On Thu, 2011-07-21 at 11:21 +0200, Florian Philipp wrote:
> Am 21.07.2011 10:57, schrieb Pandu Poluan:
> > -original message-
> > Subject: Re: [gentoo-user] New computer and Gentoo
> > From: Bill Kenworthy <bi...@iinet.net.au>
> > Date: 2011-07-21 12:54
> > 
> >> On Thu, 2011-07-21 at 06:26 +0100, Mick wrote:
> [...]
> >> Ive just stumbled on something weird with march=native:
> >>

> 
> I'd like to see a reference for this claim. -march=native doesn't do
> more than set -march=core2 and some other optimizations for cache size
> etc. This should be no more troublesome than mixing code compiled with

unfortunately this is now my main machine so I cant fiddle too much with
it!  It would mean going back to the E4600 and comparing march=prescott,
march=native then fitting the E6600 and checking march=native and
march=core2.  What I cant find is a reference to how it works out what
native is? - lookup-table, checking the flags in /proc/cpuinfo or what?
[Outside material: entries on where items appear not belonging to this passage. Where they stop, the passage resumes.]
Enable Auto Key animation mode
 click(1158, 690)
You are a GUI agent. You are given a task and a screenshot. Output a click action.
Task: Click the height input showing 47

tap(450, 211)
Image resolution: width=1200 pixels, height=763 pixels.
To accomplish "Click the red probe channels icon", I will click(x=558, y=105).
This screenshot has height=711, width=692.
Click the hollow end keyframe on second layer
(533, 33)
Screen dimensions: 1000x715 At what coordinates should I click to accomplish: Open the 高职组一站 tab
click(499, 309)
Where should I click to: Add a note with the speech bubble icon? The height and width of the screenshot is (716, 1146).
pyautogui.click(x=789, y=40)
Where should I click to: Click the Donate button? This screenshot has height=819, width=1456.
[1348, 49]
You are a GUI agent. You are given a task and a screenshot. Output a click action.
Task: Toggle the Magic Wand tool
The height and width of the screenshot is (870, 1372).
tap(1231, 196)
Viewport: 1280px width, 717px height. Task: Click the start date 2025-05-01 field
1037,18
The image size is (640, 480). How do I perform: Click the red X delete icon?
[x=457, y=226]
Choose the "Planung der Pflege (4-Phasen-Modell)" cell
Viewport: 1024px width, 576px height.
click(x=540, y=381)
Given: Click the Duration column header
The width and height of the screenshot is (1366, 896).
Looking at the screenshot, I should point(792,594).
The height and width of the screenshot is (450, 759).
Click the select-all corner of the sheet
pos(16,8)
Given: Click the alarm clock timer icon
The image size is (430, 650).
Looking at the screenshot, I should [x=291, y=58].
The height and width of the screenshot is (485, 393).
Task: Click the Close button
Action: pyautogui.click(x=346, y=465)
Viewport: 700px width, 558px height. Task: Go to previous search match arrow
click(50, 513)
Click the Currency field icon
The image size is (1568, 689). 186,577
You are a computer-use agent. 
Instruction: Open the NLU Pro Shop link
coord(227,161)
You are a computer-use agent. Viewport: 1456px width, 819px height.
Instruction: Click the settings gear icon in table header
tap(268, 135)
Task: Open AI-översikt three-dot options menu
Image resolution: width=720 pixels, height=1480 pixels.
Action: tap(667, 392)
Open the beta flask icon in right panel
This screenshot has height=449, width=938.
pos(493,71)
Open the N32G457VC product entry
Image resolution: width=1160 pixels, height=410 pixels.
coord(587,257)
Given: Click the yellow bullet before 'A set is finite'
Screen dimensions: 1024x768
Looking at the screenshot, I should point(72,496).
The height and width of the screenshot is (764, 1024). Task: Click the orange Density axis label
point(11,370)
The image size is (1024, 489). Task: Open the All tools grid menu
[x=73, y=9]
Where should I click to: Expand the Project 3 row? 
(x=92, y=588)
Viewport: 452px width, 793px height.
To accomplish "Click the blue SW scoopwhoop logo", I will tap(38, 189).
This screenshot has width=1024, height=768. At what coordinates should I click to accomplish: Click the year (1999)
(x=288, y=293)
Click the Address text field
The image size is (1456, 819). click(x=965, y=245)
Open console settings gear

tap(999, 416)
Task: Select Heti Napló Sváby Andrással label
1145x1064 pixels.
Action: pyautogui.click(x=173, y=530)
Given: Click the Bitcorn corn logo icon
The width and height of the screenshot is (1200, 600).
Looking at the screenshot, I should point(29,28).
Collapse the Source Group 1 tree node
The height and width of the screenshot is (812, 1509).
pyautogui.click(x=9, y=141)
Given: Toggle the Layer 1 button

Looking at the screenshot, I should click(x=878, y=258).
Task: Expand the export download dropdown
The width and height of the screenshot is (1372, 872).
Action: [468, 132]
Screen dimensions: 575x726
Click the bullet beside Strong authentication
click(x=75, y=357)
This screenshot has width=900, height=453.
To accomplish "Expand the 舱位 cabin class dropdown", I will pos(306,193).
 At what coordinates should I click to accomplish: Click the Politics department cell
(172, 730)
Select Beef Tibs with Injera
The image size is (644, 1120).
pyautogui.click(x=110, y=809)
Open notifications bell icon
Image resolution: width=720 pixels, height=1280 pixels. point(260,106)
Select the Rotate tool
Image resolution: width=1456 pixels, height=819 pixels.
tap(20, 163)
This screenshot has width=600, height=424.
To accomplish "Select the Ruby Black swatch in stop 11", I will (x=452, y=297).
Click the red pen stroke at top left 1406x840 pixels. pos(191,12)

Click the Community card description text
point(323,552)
Ive now rolled back (that is recompiled) the majority of packages so now
I can keep working while it does an emerge -e world.

I would have thought the two intel processors would be close enough that
it would be just a performance hit and not segfaults, but the machine is
now working reliably so thats proof enough for me.  What I am having
difficulty with is that packages compiled with native should have been a
closer match to the cpu so why was it those packages (asterisk, glibc
and some random others cause problems.